I block them off as much as I am able but if they ask for something I cannot say no.
I always make sure I document a good password policy and send it around to people every month, not much but it should cover my arse if *they* are the weak links
My sysad passwords are complex enough to keep brute force happy for a few millenia.
I hope the student was disciplined for this.
Hacking the school's website in the first place is arguably a criminal offence (depending on what the student did to 'hack' it).
And one has to wonder how or why a student was able to gain access to the database in question in the first place, regardless of whether they could guess the password. I seriously hope such a database wasn't accessible from the internet. If it was, then the School's IT management should probably also be the target of disciplinary action.
Hacking websites is against the law?
The next time one of mine are hacked im calling the cops.
Ummm, unauthorised access to a protected machine?
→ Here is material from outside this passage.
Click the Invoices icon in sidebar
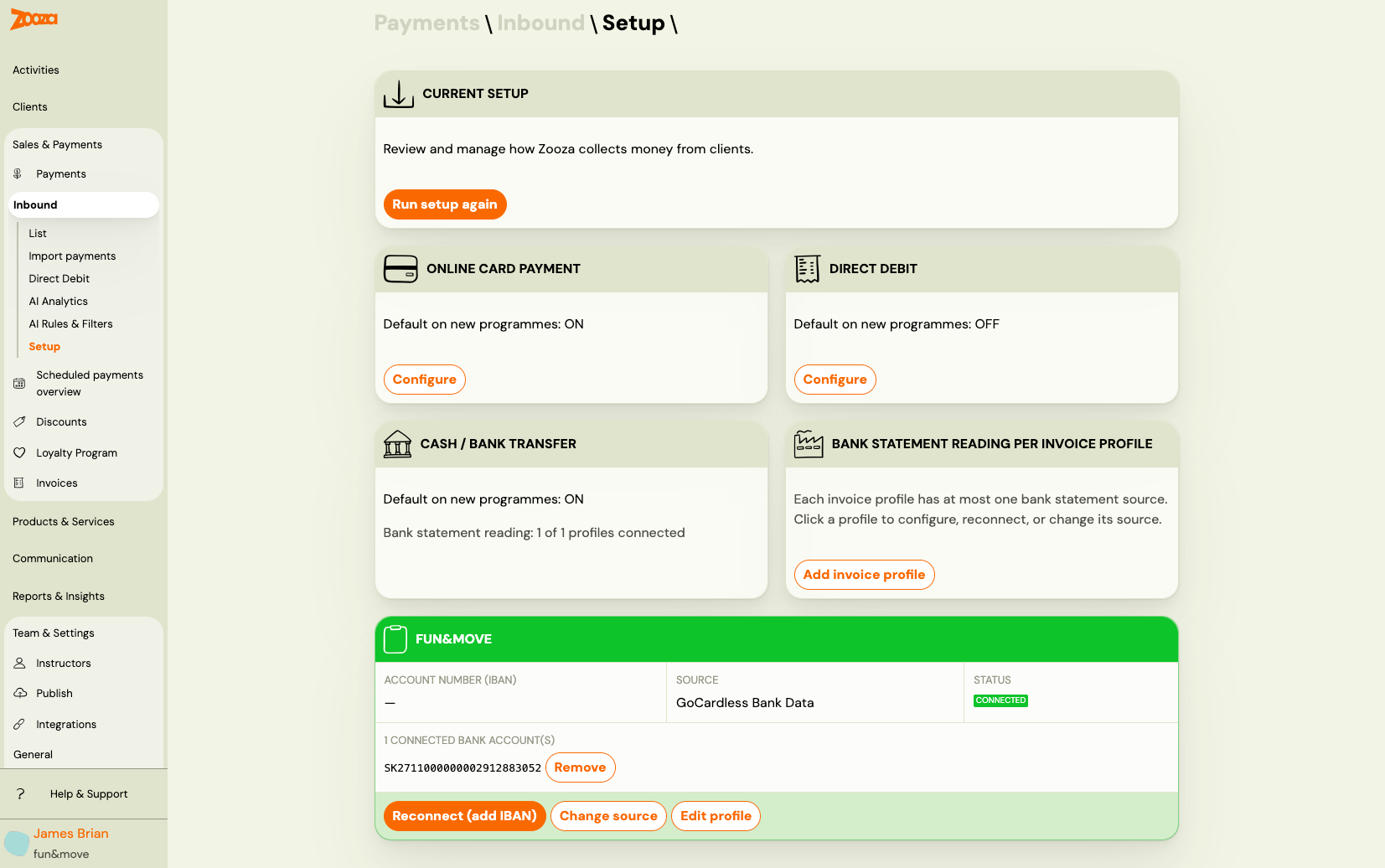The image size is (1385, 868). click(20, 483)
Yes, I believe this is _technically_ against the law, in the same way as dropping litter is. I wouldn't expect the cops to give much of a crap about it, but I think there are laws concerning it...
If I ran a school's website and one of the students hacked it, I'd expect them to be disciplined, just as if they'd broken into school grounds at night and sprayed graffitti on the wall.
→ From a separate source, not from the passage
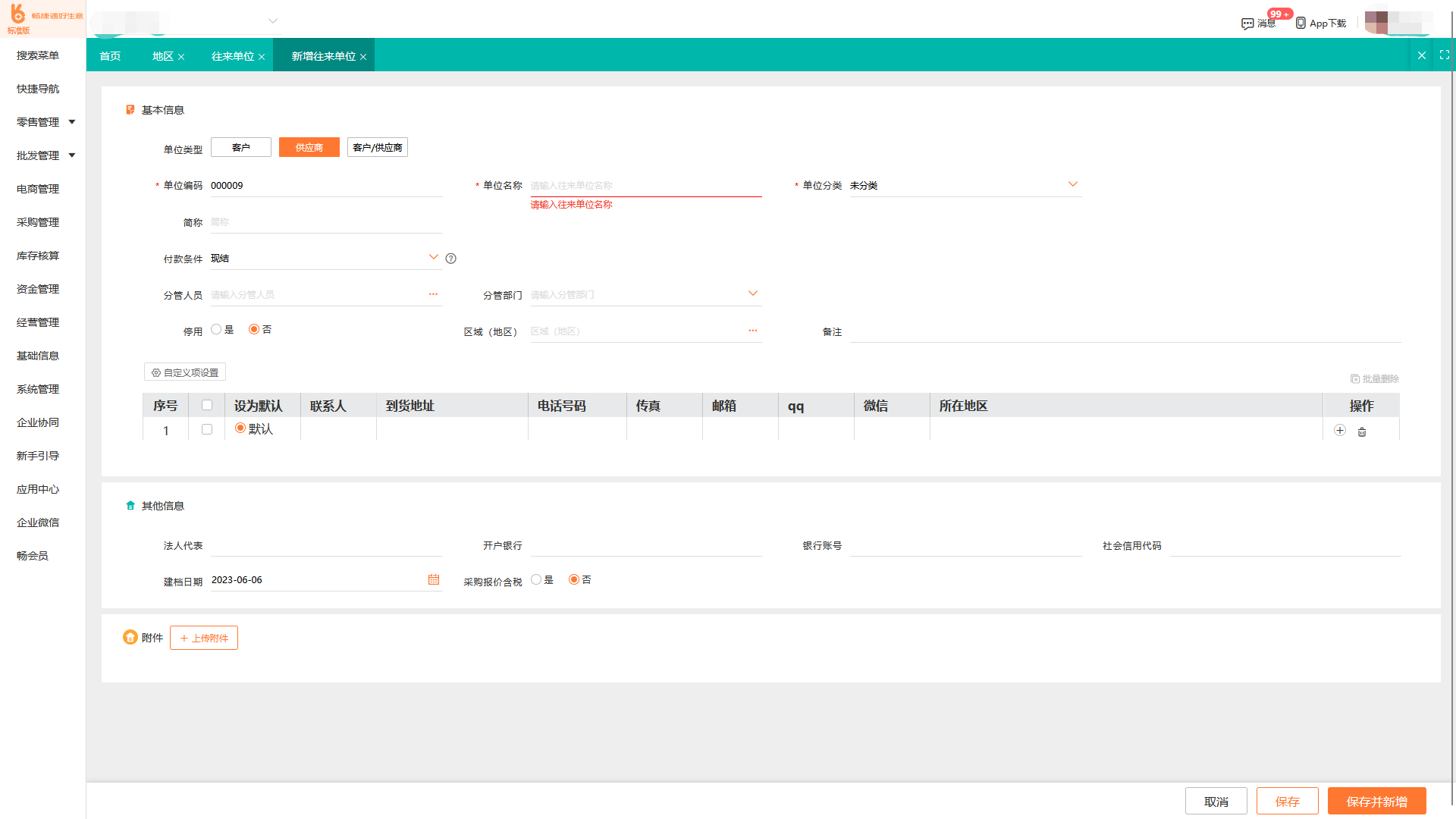The image size is (1456, 819).
Task: Click 单位名称 input field
Action: (x=645, y=185)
There are several things wrong here.
Why the HECK did a school have details on 20,000 people to start with?
They have about 2,200 pupils on roll according to their ofsted.
That means they have details for 9 people per pupil on roll. That seems excessive.
Staff, ex pupils, enquirers, parents, carers, etc. etc.
2,200 pupils now, + pupils who have left and joined during the period of the database, + whoever is linked to the pupils (parents/guardians etc) possibly + applicants and waiting lists.
9 People/ Pupil?
Probably at least half of the data was expired - i.e. pupils who have left. That leaves 4/ pupil, which sounds about right - IIRC our son's school wanted details of two grandparents as well as parents, in case both parents die simultaneously, which happens more often that we would want to believe, e.g. in as car accident.
an alumni is usually kept.
Operational ? Auxilliary ?
Surely the schools data protection policy distinguishes between data required to run the school, and data not required to run the school ? I.e. that data should have been split between a live and archive database ?
I hope they feed them, let them out for walks etc. Alumni are people too.
I thought that you had to purge old personal data if it was no longer required for the purpose it was gathered for?
9 People per pupil
... sounds about right here in the US. Only one if 30 or 40 would be a teacher, of course; the rest have tenured nepotism jobs.
No onsite IT admin?
2200 pupils suggests a school staff of about 80. Not an IT company, so probably a little on the small side to be employing a full-time experienced sysadmin? Maybe under budgetary pressure to prioritise teaching and learning over backoffice stuff like IT admin? Their network would have 2200 presumed hostile attackers on it, maybe sharing network jacks with the 80 supposedly trusted, but likely undertrained staff.
There must be millions of organisations falling between the same two stools. Too large for the discipline of you defending your personally owned PC. Too small for enterprise tools and staffing.
Try more than trippleing that when you consider actual staff and anciliaries (cleaners, admin etc...) I worked at a school with 700 and there were 150 staff with maintenance, catering, housekeeping etc... we only had 2 1/2 IT staff there (one guy did A/V as a second role).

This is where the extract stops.